Sejarah turut melekatkan identitas pada murid, yang diharapkan dapat memperkuat penghormatan akan asal-usul dan, kelak, mendorong mereka berkontribusi demi kemajuan komunitasnya.
Acapkali berdaya cipta memberikan tujuan akan masa depan seorang murid, pemberian materi sejarah seringkali menuai tantangan bagi guru.
Bila guru tak secara maksimal mengelola tantangan itu, mungkin sekali berdampak pada respons murid dalam mempelajari sejarah.
Sebagai pengajar, saya mengidentifikasi dua tantangan utama selama membagikan materi sejarah dalam kelas-kelas.
Pertama, materi sejarah belum mengoptimakan materi yang bersifat kontekstual dan dekat dengan peserta didik.
Kedua, adanya anggapan sejarah sebagai pelajaran yang kurang memberikan nilai praktis kepada peserta didik karena hanya berisikan kisah-kisah masa lalu.
Selama ini implementasi Kurikulum Merdeka digadang-gadang sebagai solusi terhadap permasalahan pembelajaran sejarah.
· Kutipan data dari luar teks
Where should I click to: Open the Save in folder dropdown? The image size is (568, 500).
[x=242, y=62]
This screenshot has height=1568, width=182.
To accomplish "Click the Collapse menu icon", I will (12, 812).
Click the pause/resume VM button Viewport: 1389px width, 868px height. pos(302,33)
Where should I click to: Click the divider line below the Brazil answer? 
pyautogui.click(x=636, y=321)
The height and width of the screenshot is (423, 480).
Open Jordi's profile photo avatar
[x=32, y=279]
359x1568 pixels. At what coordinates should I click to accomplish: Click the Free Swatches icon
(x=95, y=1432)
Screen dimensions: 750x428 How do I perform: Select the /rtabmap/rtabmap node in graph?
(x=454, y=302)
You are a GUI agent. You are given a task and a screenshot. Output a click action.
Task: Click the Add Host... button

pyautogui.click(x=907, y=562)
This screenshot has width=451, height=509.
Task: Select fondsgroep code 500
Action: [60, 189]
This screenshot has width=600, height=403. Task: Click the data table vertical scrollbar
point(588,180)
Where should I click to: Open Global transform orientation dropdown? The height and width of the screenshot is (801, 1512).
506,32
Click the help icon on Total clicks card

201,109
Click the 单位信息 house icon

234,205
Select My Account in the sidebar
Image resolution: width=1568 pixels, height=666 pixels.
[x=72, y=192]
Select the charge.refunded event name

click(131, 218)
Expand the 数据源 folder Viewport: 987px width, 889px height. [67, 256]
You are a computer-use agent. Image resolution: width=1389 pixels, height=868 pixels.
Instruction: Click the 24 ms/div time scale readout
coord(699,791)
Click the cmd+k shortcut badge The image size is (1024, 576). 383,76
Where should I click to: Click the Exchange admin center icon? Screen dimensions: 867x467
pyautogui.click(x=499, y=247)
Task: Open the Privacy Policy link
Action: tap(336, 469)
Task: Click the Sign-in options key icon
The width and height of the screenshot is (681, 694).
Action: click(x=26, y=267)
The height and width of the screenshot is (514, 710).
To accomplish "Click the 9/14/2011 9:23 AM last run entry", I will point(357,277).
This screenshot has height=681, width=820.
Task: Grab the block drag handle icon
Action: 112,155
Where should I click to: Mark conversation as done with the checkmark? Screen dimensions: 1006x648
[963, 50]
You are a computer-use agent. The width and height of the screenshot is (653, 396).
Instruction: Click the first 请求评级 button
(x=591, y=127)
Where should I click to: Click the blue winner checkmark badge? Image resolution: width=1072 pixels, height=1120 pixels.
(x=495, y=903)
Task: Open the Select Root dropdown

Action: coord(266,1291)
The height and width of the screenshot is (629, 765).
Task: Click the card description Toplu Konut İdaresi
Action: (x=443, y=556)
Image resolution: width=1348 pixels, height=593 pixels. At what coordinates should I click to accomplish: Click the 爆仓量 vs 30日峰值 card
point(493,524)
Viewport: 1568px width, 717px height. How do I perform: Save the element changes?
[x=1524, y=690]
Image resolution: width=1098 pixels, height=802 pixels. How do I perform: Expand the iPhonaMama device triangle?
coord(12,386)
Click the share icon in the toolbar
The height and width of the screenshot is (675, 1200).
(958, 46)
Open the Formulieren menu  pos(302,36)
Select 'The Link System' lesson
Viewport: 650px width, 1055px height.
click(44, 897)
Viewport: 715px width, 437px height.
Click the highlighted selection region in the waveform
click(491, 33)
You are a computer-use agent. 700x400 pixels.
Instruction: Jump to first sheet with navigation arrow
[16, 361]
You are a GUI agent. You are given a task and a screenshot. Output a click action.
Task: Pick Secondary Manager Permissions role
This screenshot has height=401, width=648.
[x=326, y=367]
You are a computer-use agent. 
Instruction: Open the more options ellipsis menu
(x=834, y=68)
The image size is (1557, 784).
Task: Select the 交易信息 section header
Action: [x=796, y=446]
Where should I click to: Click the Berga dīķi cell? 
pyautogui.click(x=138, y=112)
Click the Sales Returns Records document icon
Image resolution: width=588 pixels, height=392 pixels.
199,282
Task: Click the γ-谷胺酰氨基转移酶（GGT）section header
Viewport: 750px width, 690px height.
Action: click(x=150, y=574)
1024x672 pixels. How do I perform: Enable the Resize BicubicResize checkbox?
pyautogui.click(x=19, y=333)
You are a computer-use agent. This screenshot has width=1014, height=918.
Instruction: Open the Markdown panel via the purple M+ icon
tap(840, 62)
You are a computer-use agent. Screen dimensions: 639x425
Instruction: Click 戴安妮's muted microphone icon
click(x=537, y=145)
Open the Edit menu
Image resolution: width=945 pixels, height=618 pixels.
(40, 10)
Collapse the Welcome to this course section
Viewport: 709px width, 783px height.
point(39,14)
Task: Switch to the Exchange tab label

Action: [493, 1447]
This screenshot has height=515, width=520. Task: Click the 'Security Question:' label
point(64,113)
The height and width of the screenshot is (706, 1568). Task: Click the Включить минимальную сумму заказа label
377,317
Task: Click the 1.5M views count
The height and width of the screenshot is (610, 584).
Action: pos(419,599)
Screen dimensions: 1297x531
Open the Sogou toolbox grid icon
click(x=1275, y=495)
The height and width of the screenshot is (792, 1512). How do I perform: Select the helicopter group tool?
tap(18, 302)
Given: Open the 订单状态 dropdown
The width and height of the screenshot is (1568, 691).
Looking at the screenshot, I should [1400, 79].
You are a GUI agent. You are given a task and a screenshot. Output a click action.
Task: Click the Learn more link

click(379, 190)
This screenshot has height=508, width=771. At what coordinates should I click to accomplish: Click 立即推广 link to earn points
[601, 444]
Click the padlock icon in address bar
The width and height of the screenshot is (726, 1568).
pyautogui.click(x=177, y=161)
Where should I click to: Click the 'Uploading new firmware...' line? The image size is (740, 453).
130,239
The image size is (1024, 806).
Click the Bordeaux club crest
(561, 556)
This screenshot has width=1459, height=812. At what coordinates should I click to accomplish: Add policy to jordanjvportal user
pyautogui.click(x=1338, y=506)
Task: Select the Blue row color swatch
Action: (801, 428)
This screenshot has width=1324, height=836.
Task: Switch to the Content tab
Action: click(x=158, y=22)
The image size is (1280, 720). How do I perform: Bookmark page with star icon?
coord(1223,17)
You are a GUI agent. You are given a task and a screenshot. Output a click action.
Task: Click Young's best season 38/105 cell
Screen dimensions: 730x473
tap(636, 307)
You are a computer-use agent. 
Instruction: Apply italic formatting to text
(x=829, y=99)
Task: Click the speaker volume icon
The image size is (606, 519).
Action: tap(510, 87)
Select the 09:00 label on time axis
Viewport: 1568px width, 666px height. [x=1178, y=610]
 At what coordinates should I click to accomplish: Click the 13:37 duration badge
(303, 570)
Kurikulum Merdeka dinilai turut memberikan keleluasaan bagi para guru guna menghadirkan cerita sejarah yang lebih kontekstual, juga pemberian materi yang memiliki kegunaan praktis.
Kontekstualisasi itu mewujud lewat penceritaan kembali fakta-fakta historis setempat. Cara ini diharapkan dapat memudahkan peserta didik memahami makna di balik setiap peristiwa sejarah, termasuk terkait isu sosial yang relevan dengan masa kini.
Realitanya, setiap daerah memiliki kisah masa lalu yang beragam, kendati terdapat irisan-irisan dalam satu pembabakan menurut zaman, atau yang dalam konteks sejarah dikenal sebagai periodisasi.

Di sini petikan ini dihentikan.